begin INFORMATION SUPPLIED

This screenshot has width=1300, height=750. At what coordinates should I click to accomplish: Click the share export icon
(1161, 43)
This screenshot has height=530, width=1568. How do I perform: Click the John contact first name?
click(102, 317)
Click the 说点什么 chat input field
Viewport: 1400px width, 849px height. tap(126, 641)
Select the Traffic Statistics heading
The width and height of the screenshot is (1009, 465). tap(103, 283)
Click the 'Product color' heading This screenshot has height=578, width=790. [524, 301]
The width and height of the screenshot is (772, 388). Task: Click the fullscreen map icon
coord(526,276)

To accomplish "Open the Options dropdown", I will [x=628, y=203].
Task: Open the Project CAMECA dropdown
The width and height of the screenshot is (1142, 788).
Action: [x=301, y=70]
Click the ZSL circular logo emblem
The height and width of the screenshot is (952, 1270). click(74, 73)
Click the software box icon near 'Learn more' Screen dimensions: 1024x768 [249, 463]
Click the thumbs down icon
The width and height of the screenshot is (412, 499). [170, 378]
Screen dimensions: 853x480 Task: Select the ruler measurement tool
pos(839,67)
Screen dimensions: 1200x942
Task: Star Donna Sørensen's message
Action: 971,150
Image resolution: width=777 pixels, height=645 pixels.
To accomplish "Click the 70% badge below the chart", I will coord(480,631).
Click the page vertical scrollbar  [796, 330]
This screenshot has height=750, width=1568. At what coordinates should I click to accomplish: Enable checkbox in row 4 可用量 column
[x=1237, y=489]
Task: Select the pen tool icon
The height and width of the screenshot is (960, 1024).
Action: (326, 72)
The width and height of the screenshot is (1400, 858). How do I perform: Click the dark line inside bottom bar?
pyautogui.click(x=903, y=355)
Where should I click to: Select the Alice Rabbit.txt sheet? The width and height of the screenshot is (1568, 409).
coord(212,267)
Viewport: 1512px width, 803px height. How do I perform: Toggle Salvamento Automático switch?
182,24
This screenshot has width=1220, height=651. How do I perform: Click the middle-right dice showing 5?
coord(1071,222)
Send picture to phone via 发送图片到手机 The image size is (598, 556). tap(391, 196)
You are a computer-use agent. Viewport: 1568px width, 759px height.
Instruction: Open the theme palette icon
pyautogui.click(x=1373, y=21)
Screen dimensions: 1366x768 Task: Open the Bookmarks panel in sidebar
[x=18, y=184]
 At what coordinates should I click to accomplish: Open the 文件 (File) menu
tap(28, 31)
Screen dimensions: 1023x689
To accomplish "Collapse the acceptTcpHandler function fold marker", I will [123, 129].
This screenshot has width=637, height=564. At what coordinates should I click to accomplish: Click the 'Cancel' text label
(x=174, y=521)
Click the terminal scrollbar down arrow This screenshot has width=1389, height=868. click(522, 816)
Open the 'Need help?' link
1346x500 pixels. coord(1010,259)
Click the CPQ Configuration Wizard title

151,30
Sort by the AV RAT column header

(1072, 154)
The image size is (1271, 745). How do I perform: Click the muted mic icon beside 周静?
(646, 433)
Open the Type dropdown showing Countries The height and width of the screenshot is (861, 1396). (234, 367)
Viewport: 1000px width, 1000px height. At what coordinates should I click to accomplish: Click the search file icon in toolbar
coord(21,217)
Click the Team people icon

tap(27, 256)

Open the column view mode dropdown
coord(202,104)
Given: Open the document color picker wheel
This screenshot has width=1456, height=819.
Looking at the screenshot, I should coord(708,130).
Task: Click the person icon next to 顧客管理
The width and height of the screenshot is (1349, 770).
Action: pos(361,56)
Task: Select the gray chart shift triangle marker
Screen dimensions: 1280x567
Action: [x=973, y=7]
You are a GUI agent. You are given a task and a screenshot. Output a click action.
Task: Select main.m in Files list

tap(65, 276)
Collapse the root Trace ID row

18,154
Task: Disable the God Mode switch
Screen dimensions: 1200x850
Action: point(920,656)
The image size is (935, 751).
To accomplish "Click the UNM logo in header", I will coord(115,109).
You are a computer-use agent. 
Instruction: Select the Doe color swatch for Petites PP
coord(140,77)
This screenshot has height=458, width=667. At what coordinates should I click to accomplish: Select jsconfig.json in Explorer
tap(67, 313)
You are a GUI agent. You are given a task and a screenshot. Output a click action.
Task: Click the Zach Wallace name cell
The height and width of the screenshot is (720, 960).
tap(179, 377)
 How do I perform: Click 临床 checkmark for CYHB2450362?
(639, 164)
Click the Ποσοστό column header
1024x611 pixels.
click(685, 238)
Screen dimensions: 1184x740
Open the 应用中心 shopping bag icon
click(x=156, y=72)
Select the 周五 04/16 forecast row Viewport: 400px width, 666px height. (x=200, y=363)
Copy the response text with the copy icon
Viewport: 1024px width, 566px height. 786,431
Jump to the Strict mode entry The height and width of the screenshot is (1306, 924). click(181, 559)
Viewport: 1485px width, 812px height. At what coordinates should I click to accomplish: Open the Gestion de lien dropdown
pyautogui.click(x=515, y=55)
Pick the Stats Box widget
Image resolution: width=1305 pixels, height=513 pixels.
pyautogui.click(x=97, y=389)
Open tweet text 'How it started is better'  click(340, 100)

end INFORMATION SUPPLIED

Reproduce the lines from the line with "This screenshot has width=637, height=564." to the line with "(1072, 154)", including both of those lines.

This screenshot has width=637, height=564. At what coordinates should I click to accomplish: Click the 'Cancel' text label
(x=174, y=521)
Click the terminal scrollbar down arrow This screenshot has width=1389, height=868. click(522, 816)
Open the 'Need help?' link
1346x500 pixels. coord(1010,259)
Click the CPQ Configuration Wizard title

151,30
Sort by the AV RAT column header

(1072, 154)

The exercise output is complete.